Targeted delivery of doxorubicin into tumor cells to decrease the in vivo toxicity of glutathione-sensitive prodrug-poloxamer188-b-polycaprolactone nanoparticles and improve their anti-tumor activities.

Doxorubicin (DOX) is widely used in the treatment of many tumors, but the dose-dependent toxicity limits its further application. In this study, a unique strategy was developed to improve the anti-tumor effects of free DOX and lower its in vivo toxicity by constructing novel glutathione (GSH)-sensitive poloxamer188-b-polycaprolactone-S-S-doxorubicin nanoparticles (PPSSD NPs). After uptake by tumor cells, the disulfide bonds in the PPSSD NPs would be cloven by reacting with GSH. Then, a lethal dose of DOX was released in tumor cells. The uptake of PPSSD NPs by 4T1 cells was proved using fluorescence microscopy by co-localization of PPSSD NPs and 4', 6-diamidino-2-phenylindole (DAPI). Cell tests suggested that the PPSSD NPs showed high anti-tumor cells (4T1) activity but low cytotoxicity against normal cells (293 t). The in vivo toxicity and anti-tumor effects of the PPSSD NPs were studied with Kunming and Balb/c mice as models, respectively. The H&E slices, blood routine and biochemistry indexes of the PPSSD NPs treated mice indicated that the PPSSD NPs did not induce obvious in vivo toxicity.

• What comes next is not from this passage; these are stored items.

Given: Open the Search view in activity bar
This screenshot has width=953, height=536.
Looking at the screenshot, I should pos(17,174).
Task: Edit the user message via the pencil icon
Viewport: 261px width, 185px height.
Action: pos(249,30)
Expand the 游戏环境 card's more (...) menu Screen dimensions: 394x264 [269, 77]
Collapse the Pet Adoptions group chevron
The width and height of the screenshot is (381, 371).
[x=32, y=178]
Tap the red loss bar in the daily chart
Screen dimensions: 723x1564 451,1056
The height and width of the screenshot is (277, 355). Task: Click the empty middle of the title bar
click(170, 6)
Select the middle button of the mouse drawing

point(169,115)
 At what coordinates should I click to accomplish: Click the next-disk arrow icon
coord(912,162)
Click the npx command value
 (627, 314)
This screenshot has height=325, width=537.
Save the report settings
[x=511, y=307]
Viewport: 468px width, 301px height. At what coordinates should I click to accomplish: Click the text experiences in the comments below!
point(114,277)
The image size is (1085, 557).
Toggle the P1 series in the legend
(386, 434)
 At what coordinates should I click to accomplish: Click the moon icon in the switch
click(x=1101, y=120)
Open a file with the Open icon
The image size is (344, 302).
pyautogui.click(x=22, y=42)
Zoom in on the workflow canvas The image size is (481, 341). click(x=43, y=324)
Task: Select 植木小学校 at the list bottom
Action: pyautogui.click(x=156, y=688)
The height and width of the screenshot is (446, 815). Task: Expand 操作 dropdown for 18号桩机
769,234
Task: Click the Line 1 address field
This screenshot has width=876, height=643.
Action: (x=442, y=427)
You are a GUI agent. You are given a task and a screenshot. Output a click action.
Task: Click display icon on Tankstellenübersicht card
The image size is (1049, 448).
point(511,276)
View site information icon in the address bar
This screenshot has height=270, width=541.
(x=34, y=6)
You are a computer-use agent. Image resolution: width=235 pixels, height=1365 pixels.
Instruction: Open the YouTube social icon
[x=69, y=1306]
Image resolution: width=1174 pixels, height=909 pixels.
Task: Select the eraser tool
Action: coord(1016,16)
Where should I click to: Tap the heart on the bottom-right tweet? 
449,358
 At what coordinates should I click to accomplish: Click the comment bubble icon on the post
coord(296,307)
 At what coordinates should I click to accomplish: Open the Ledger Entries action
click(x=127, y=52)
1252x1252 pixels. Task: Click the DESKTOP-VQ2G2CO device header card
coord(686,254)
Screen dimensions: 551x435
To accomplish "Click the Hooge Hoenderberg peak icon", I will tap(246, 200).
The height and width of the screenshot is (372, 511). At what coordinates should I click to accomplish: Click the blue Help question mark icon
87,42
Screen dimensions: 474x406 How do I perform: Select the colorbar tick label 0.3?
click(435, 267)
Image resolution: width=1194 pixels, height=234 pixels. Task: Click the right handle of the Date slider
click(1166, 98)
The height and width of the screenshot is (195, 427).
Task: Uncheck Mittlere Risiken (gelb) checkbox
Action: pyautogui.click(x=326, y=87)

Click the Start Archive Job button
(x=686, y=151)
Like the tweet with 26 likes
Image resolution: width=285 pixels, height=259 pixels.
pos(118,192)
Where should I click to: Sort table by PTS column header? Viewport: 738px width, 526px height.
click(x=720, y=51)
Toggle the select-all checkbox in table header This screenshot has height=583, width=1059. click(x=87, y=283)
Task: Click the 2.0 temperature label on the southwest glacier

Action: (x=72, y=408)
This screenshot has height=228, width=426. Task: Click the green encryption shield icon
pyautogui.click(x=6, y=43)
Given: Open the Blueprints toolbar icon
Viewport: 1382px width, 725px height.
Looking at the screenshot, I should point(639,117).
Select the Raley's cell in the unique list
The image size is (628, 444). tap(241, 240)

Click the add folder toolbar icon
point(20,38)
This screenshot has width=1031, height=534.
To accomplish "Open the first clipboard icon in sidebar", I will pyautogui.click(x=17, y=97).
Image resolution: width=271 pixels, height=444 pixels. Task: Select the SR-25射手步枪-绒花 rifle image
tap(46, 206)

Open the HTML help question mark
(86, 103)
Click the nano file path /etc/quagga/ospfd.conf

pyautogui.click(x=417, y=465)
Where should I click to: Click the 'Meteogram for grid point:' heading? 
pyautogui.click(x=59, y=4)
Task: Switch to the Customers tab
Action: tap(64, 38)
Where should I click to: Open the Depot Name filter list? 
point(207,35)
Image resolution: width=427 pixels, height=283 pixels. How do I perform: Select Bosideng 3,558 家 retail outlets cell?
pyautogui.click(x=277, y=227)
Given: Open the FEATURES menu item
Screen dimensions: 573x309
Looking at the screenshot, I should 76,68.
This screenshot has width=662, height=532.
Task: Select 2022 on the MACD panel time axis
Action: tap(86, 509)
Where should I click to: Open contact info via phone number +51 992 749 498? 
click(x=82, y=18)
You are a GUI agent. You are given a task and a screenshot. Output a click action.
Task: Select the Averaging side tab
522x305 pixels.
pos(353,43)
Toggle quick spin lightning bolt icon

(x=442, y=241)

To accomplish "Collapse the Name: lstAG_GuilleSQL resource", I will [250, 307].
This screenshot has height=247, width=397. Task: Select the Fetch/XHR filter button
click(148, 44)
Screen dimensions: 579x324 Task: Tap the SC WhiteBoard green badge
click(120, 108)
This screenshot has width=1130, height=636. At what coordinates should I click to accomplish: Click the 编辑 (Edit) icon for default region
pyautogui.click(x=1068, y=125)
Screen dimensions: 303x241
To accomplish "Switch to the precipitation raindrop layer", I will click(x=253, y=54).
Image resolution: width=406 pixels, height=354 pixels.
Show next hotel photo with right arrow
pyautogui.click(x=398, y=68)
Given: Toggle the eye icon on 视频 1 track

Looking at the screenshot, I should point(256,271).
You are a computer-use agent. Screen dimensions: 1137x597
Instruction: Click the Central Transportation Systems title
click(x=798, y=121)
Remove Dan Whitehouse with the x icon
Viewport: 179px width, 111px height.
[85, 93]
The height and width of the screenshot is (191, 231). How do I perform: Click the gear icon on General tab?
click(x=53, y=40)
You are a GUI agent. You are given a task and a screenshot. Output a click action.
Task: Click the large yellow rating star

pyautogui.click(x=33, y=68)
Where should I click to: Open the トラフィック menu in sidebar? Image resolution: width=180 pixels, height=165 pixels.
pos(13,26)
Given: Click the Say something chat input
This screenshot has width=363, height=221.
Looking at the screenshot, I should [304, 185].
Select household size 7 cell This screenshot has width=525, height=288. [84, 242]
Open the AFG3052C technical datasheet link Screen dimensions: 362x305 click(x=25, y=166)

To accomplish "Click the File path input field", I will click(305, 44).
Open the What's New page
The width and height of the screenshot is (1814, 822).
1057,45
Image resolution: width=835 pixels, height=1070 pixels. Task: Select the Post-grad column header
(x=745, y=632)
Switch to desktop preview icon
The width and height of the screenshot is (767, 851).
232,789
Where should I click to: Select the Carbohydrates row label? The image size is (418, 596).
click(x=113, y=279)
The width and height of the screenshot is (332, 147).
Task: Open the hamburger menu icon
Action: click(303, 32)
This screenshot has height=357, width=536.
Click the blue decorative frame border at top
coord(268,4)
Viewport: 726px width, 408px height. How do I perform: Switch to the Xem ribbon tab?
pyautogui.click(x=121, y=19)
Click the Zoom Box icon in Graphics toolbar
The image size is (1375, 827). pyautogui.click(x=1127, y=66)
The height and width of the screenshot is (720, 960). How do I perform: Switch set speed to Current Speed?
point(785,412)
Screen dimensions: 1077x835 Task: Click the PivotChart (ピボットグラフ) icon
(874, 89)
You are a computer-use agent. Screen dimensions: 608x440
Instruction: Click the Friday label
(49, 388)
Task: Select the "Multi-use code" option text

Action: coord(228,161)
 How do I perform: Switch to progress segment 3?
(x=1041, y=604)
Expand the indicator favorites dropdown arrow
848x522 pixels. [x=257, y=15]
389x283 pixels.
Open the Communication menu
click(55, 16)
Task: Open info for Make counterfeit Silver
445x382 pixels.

The PPSSD NPs showed higher in vitro anti-4T1 cells activity than free DOX. Furthermore, the in vivo anti-tumor study, TUNEL and H&E slices suggested that the PPSSD NPs exhibited excellent anti-tumor effects. In a word, the novel PPSSD NPs did not only improve the anti-tumor effect of DOX, but also decrease its cytotoxicity to normal tissues.